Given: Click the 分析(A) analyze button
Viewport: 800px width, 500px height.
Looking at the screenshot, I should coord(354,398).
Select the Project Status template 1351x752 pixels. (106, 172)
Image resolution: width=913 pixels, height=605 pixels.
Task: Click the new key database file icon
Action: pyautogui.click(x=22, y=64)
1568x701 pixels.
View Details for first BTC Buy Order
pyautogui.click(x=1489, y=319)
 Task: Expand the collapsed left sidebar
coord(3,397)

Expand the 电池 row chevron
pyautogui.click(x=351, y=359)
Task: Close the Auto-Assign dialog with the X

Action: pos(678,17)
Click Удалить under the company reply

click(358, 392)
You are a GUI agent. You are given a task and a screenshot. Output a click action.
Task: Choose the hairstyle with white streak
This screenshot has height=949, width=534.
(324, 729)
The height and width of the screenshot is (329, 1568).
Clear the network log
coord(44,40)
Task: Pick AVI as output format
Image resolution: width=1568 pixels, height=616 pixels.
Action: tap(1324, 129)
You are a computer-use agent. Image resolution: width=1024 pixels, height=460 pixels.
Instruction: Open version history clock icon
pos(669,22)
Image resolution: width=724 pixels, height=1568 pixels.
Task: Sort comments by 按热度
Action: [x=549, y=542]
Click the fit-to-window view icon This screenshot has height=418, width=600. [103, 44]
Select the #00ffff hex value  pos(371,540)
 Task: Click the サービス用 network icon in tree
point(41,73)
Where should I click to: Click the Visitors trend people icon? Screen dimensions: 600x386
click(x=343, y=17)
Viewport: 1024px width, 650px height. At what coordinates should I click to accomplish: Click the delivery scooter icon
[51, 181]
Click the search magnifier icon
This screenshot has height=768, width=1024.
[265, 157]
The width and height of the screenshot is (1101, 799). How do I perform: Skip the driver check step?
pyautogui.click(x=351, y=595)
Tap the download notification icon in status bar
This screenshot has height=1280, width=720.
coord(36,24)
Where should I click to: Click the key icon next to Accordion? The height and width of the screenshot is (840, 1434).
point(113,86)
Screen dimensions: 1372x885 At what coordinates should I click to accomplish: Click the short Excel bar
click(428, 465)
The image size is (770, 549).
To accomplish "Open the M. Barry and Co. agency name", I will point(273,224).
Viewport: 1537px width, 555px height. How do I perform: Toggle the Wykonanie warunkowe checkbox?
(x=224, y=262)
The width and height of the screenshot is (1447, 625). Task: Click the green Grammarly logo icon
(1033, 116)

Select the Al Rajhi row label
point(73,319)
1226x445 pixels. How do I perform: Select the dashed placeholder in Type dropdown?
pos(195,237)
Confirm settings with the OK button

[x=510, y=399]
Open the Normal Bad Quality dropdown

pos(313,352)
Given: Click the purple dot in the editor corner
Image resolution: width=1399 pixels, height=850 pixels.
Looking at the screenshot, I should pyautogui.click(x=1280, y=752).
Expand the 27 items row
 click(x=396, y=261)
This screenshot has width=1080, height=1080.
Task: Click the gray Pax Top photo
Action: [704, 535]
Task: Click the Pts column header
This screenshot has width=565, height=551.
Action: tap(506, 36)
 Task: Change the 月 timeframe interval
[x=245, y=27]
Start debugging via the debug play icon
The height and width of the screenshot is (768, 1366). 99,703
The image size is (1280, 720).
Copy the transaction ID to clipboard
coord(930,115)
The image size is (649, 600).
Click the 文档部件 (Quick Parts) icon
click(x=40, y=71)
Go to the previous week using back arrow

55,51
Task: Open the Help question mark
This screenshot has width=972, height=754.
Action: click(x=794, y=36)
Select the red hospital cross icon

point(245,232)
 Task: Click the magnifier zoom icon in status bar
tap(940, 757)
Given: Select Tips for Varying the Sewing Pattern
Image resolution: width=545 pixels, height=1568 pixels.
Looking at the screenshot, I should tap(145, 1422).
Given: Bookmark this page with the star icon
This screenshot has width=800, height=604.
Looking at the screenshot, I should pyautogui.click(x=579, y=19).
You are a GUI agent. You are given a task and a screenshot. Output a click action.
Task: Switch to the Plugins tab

□ □ □ □ □ □ □

Where in the listing does the string "size" appear? Copy every line that has it.

→ **Finished exercise**:
The image size is (770, 549).
The image size is (1280, 720).
The image size is (649, 600).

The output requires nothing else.